The truth is that electronic literature does not offer the only or most direct access to the poetics, ethics, politics, and technics of digital culture. The curmudgeonly cultural critic Lee Siegel has observed that “literary art [...] has been replaced by life,” because mediated representations and discussions about life and popular culture have become “the realm in which we lose ourselves in a moral problem.” Where Siegel sees moral grappling, we might also see the intentional or incidental negotiation of more or less obviously significant political commitments, markers of identity, ethical questions, and social dilemmas: the right is wrong, the left is loony, this eighties song really does epitomize me, what should I wear? Certainly, the snark that tumbles off your Twitter feed differs in polish from the Lawrence and Proust that Siegel romanticizes. But the textual encoding of everyday life presents a unique opportunity to those who would claim the mantle of textual analysis. It is not the distinction of high and low culture that has been collapsed by new media, but the widespread expansion of meaning-laden banality from the sphere of orality to that of the written word.[2]

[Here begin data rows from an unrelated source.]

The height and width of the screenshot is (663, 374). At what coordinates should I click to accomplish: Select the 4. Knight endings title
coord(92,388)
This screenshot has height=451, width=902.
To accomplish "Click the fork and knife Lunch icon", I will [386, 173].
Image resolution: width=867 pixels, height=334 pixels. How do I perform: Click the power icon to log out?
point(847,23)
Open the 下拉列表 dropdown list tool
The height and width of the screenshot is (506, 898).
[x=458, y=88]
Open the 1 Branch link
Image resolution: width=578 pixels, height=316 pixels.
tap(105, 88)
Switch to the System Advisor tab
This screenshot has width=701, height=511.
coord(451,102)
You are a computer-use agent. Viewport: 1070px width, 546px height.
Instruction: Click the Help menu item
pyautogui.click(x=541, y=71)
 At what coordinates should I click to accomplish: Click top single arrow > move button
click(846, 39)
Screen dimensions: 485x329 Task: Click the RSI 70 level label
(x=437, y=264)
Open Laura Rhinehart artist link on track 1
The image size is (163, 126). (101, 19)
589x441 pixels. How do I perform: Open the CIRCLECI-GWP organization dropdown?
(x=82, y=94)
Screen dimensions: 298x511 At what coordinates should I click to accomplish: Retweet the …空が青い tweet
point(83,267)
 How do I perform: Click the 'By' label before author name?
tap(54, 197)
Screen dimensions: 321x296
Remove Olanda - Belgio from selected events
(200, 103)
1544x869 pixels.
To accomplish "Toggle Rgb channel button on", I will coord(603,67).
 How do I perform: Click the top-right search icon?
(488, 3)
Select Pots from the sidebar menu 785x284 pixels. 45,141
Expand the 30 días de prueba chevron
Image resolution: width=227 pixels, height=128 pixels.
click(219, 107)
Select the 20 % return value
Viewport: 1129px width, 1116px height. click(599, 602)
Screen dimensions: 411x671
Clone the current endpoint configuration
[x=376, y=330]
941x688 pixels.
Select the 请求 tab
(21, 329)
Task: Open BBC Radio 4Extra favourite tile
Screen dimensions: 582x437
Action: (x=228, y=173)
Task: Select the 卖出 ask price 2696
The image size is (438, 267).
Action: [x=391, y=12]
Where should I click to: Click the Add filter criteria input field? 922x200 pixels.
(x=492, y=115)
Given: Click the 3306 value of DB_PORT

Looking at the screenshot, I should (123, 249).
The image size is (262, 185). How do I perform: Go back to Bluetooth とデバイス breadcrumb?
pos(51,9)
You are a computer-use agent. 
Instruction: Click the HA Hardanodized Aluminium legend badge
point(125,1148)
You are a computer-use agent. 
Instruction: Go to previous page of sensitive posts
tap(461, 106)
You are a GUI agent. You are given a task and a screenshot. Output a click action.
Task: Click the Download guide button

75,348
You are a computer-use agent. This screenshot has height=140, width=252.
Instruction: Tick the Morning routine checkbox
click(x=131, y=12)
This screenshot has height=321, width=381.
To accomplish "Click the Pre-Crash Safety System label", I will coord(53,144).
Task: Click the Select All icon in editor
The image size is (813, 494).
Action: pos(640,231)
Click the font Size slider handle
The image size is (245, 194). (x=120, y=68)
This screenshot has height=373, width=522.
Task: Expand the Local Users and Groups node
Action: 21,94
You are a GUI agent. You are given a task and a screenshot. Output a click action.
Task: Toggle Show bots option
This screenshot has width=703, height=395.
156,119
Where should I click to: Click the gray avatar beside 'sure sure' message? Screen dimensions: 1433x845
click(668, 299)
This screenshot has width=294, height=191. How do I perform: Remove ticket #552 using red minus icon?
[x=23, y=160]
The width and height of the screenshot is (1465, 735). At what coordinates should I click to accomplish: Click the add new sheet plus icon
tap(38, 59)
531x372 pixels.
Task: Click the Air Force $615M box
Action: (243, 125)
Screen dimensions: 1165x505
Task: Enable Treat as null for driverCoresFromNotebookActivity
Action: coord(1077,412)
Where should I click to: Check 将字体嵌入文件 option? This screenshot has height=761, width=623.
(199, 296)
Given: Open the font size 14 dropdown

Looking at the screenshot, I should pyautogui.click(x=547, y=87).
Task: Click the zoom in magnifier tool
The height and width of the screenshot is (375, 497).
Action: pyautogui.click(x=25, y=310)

Literature must now share the title to what Siegel characterizes as the hallowed “sanctuaries of anti-closure and infinite perspective, of right and wrong mashed together and dissolved.” Here we hear echoes of those early hypertext critics: Siegel’s anti-closure is a new avatar for Poster’s underdetermined internet. But what is new in this decade is the way that this underdeterminedness is at once wholly unremarkable and readily at hand in a vast archive of texts. What is unfinished in social media is not only the text, but also the life of which the text is a component.
Digital Culture and Non-Literary Texts
Social media are the latest in a long line of non-literary textual artifacts that hold promise for literary studies. After a twentieth century that was dominated by the image, a textual century seems now to be underway.[3] However, because this textuality is bound up in the sociality of everyday life, literary studies has largely shrugged. The vast, deep, and imperfect textual archive that is social media invites new questions along the frontier of the literary and the non-literary: What are the parameters of character, plot, or description in social media? What forms of narrative thrive on new media’s various platforms? How are social media stories emplotted in ways that recycle, reappropriate, rehash, or reject source texts from different textual traditions? Questions like these are the natural province of a literary studies that sees an opportunity in Lutz Koepnick’s observation that “no age has written and read more than the one nursed on text messaging, Twitter, and Facebook” (233).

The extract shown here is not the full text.